Health Center: Managing Pain
- While mild pain can be a protective mechanism of the body, significant or extreme pain can not only make you feel bad it may also slow the healing process or make complications more likely.
- On a scale of 0 to 10, with 0 being no pain and 10 being the
most extreme pain imaginable, it is generally preferable to keep pain at a
level of 3 or less. It's generally best not to use medication to take pain away completely. Mild pain is our body's reminder to curtail certain activities.
- It is much easier to keep pain under control than it is to get it back under control once it gone wild.
- Ibuprofen or Acetaminophen can also be used effectively to treat pain. Proper dosages are:
- Acetaminophen 1000 mg every 6 hours (that is 3 regular strength 325 mg tablets, or 2 extra strength 500 mg tablets).
- Ibuprofen is 600 mg (3 regular strength 200 mg tablets) every 6 hours.
- For difficult to control pain, you can use both Acetaminophen and Ibuprofen alternately.
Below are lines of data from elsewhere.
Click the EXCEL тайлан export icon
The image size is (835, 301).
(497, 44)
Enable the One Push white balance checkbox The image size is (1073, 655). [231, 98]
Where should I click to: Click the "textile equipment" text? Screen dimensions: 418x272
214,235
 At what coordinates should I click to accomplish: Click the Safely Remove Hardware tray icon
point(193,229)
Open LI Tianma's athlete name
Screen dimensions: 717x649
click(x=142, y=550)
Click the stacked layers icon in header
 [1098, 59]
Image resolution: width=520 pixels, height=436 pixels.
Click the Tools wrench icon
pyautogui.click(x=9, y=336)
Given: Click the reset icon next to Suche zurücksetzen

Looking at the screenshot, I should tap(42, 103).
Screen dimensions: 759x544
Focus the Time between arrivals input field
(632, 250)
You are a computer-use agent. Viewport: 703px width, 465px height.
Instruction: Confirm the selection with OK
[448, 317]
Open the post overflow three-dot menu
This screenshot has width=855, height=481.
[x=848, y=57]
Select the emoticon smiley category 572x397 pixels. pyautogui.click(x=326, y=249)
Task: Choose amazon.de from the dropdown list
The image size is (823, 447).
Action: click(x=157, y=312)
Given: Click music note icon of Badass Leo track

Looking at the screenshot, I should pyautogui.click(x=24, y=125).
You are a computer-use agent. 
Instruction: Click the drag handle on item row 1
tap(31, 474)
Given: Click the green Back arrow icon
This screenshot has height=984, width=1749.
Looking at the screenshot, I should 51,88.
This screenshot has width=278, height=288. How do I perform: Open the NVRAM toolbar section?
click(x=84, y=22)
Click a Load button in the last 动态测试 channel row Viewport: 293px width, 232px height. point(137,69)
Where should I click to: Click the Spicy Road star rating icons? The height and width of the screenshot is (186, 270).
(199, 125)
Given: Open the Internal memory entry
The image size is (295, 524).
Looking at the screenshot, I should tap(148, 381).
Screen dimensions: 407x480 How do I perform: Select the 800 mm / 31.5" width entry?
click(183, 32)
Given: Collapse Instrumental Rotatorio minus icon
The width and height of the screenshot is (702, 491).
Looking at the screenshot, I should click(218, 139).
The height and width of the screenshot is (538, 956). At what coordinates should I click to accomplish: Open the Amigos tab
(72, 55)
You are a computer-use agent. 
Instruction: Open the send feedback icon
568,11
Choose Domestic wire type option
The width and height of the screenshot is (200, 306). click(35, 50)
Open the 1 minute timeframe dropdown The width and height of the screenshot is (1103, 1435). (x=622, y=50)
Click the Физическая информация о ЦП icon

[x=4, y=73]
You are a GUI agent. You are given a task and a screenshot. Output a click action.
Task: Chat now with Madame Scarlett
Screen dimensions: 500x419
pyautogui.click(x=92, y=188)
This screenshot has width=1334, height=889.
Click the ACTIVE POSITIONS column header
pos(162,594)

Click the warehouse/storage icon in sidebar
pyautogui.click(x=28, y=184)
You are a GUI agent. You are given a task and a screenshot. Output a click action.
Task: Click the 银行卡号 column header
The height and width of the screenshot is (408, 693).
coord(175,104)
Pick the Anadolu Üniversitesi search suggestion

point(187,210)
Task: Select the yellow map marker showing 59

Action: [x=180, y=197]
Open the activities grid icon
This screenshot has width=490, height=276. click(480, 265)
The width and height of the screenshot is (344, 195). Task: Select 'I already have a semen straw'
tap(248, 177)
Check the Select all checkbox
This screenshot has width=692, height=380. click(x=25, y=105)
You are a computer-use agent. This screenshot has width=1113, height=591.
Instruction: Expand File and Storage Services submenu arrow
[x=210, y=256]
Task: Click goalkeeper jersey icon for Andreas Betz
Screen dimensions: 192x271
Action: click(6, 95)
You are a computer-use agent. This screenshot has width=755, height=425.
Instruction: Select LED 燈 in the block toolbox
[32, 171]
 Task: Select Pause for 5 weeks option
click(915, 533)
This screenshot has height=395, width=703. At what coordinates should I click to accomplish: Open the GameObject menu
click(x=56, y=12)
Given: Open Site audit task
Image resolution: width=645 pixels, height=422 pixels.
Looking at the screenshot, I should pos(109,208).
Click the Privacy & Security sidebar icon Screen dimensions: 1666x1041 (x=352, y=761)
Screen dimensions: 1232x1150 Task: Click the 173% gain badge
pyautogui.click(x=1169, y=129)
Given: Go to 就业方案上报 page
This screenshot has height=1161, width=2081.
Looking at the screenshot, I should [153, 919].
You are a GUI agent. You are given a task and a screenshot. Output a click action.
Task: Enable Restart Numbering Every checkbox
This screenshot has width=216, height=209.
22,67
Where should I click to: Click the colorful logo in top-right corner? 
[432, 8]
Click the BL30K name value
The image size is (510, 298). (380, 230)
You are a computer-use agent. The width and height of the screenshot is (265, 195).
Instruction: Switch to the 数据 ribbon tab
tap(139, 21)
- If your health care provider has prescribed you something stronger for pain, such as a narcotic pain medication, be sure you know what is in the medication. Often they are combination medications that may contain Acetaminophen. Do not allow yourself to take too much Acetaminophen by taking it in different forms!
- If you are ever prescribed any narcotic pain medications, remember that they can interfere with functioning. You should be careful not to drive or perform tasks that require careful concentration when you are under their influence. Do not mix with alcohol. Only use these and any medications as they are prescribed!